----- Selected passage -----

I am sorry that you heard hurtful misgendering words from your partner.

Disclaimer: i am genderfluid & hang out with mostly radical non-normative queer folks. So i can only speak from my own experiences, personally & socially.

Tough to deal with. When a cis/normative person (or person who has always assumed they are cis/normative) dates a trans person for the first time, chances are they will start thinking about gender a lot. They may question their own sexual orientation, question social assumptions around gender, question what "makes" a person a girl or a guy. And well, that means they might say some pretty inappropriate things. They might use misgendering words because more inclusive lingo like "assigned -- at birth," etc, doesn't come naturally to them. They might not realize that their partner isn't necessarily the person with whom they should process their feelings, or expect to answer all of their "trans 101" questions. They might not know quite how to say that which is the truth: "this is a new experience for me."

-----

▶ Written problem 1: In the records, convert everything from the line containing "Expand the VLAN" down to the line containing "click(329, 142)" into a JSON list of strings with one string per line, leaving out blank lines.

----- Provided material -----

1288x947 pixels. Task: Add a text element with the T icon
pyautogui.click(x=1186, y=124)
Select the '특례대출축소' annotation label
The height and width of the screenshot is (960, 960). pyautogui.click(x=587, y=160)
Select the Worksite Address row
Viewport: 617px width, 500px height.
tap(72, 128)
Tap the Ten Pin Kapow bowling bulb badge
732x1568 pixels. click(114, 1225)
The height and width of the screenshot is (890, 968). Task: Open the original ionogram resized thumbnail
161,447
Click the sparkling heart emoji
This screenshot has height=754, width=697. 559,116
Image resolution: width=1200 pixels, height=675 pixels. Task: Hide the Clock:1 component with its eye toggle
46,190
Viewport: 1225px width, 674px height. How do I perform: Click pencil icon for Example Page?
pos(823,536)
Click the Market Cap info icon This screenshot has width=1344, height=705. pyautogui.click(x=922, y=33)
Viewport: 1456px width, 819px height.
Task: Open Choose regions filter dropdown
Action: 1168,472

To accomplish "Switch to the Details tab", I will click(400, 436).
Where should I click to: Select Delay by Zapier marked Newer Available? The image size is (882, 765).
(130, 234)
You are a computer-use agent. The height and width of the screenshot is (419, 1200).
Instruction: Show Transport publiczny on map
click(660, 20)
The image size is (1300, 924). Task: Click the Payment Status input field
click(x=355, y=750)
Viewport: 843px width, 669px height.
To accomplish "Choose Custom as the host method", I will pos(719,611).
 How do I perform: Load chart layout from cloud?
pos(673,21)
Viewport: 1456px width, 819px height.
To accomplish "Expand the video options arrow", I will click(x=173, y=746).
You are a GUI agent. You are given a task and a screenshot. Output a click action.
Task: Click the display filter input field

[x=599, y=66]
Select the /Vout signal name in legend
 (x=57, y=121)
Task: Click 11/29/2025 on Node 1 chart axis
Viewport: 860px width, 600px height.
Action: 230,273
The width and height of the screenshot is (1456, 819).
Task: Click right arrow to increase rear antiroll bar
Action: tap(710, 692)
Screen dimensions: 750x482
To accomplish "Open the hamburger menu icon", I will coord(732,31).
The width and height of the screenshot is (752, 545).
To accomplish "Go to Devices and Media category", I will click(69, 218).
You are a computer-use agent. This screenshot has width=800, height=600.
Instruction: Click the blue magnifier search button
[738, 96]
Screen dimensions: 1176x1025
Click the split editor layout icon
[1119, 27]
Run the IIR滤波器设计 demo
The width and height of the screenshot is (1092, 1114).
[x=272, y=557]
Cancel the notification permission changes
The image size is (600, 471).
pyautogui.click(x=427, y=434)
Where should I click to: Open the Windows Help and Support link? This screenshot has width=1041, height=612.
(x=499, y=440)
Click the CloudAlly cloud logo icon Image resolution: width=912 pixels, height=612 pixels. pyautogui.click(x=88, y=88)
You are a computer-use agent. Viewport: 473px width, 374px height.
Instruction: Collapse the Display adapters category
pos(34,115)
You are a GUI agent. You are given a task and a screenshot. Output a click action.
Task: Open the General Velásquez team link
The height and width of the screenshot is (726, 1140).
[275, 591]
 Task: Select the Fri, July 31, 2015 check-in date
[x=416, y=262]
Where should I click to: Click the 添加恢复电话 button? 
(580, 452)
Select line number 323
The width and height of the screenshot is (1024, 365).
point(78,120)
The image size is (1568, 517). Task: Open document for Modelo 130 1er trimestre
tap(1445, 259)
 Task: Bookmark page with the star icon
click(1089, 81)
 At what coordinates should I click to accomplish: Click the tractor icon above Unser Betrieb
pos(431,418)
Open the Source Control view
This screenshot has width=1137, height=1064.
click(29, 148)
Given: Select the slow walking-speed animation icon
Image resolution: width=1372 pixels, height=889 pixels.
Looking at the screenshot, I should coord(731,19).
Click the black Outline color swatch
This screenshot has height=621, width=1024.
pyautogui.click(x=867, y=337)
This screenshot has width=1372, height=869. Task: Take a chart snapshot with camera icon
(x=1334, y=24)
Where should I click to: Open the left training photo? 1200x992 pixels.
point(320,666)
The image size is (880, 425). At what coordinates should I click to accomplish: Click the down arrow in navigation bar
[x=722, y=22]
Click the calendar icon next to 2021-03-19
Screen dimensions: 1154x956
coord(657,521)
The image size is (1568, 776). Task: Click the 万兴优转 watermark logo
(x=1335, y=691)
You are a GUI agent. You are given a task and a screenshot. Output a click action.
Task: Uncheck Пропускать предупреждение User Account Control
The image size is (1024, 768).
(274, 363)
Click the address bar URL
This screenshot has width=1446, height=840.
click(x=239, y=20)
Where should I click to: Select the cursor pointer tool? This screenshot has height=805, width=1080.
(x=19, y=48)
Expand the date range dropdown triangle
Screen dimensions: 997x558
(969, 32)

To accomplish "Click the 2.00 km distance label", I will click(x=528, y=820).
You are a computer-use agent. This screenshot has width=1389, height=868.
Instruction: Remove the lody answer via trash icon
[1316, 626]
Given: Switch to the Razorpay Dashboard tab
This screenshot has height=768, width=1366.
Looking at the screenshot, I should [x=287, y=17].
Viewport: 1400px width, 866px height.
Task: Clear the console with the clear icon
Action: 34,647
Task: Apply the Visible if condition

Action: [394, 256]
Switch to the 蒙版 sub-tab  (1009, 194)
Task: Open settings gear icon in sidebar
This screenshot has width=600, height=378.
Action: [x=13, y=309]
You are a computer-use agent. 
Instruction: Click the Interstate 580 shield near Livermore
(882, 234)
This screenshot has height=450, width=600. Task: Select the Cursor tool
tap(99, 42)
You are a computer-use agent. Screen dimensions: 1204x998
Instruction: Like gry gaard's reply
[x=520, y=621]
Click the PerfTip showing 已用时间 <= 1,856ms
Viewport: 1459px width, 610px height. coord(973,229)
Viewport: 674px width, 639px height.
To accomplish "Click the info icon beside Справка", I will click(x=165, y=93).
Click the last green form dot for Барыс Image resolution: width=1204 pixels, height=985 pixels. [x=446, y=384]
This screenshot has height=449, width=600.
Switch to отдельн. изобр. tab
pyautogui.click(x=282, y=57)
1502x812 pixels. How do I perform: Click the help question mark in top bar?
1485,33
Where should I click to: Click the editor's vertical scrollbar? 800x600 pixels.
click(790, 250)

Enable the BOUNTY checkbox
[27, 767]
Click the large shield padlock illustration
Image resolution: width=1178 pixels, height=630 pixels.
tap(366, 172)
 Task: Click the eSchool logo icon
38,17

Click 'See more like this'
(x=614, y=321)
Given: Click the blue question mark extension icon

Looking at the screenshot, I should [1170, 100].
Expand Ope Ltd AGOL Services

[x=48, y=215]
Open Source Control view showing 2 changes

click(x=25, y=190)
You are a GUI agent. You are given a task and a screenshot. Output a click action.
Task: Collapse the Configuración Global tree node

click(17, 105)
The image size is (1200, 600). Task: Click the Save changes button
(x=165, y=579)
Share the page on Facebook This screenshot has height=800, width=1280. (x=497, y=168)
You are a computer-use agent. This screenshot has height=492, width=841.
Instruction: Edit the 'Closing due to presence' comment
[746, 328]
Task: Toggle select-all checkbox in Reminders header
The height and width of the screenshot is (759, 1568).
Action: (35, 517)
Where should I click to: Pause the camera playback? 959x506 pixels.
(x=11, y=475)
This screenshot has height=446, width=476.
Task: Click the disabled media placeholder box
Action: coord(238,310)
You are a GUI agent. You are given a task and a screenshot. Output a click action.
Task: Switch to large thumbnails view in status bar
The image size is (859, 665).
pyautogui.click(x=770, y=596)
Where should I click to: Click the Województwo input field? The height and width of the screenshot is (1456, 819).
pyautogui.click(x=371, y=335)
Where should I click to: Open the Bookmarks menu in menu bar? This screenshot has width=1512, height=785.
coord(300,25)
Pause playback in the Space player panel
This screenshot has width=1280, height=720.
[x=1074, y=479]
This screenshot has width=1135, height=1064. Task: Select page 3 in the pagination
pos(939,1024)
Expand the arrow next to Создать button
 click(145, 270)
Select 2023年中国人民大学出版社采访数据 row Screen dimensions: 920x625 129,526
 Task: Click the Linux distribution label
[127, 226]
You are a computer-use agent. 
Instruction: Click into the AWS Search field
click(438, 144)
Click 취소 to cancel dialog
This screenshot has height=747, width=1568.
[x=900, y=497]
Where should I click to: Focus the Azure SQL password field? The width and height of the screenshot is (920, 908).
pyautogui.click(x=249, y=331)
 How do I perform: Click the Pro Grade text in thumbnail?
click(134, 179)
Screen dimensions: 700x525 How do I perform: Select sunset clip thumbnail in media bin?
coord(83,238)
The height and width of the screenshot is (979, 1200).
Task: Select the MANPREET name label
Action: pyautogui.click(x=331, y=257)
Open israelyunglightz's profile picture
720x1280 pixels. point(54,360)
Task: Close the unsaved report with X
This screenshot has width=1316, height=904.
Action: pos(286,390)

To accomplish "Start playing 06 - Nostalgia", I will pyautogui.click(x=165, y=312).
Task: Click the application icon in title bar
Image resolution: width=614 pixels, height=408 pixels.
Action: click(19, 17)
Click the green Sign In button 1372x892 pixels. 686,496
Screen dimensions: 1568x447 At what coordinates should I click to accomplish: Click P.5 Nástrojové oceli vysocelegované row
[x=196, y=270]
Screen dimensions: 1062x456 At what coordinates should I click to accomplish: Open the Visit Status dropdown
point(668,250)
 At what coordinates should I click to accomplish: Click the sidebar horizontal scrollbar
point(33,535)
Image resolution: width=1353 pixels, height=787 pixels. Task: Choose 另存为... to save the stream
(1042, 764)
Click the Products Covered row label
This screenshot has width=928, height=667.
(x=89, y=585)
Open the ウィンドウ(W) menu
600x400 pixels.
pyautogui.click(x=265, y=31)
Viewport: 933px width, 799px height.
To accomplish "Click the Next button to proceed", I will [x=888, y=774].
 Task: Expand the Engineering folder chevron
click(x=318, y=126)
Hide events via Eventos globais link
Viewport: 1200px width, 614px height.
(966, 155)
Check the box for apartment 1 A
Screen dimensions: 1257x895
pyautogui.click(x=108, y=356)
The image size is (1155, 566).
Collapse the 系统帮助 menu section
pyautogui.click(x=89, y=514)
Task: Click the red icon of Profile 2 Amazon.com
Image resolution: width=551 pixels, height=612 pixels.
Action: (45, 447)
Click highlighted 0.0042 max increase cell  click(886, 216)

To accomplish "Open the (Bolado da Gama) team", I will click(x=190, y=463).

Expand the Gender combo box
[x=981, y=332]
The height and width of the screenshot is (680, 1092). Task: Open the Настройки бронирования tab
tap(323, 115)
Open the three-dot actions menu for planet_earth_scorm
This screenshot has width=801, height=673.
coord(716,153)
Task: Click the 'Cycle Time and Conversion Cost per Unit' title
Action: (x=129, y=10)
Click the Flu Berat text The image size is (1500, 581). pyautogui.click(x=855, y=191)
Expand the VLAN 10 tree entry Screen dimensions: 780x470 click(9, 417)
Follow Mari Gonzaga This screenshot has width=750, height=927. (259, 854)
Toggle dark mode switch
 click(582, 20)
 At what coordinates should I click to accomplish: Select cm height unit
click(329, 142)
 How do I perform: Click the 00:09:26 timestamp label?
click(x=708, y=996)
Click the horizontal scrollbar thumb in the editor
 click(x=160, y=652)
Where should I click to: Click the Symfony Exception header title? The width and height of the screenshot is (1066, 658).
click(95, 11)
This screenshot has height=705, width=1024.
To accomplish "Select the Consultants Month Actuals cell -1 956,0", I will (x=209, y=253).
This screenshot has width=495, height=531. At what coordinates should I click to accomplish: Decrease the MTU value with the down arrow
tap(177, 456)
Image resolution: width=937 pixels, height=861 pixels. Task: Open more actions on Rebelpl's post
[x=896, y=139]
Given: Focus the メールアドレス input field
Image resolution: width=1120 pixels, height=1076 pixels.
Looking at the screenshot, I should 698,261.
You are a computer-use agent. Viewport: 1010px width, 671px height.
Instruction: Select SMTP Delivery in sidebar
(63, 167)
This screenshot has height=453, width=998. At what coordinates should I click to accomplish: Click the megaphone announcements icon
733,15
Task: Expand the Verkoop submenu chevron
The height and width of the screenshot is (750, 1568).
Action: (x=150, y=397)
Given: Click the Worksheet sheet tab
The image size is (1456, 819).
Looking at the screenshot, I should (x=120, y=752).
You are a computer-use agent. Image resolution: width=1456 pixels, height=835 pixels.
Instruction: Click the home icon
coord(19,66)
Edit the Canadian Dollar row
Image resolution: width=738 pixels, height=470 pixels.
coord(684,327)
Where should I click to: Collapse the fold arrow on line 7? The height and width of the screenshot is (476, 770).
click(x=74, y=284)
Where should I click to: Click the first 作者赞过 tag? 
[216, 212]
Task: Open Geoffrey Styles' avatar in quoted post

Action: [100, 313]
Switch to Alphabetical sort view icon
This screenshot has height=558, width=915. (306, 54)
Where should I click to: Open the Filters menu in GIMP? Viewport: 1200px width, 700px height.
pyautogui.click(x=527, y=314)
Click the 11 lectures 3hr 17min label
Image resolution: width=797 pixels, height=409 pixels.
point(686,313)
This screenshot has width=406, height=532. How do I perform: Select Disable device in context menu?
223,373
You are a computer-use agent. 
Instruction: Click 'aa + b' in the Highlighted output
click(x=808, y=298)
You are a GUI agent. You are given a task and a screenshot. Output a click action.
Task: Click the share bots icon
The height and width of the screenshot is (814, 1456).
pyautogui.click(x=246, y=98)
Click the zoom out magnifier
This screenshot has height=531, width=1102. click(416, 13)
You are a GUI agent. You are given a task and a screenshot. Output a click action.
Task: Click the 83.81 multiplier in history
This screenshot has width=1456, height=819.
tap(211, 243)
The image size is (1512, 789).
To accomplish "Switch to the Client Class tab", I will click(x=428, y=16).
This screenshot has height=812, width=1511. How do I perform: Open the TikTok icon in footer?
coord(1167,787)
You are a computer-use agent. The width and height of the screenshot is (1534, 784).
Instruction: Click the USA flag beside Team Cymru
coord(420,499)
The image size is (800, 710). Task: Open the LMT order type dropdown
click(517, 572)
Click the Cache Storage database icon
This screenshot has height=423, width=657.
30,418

-----

▶ Written problem 2: In the text about misgendering by a partner, how does the writer describe their own gender?

▶ Reply 1:
[
  "Expand the VLAN 10 tree entry Screen dimensions: 780x470 click(9, 417)",
  "Follow Mari Gonzaga This screenshot has width=750, height=927. (259, 854)",
  "Toggle dark mode switch",
  " click(582, 20)",
  " At what coordinates should I click to accomplish: Select cm height unit",
  "click(329, 142)"
]

▶ Reply 2: Genderfluid.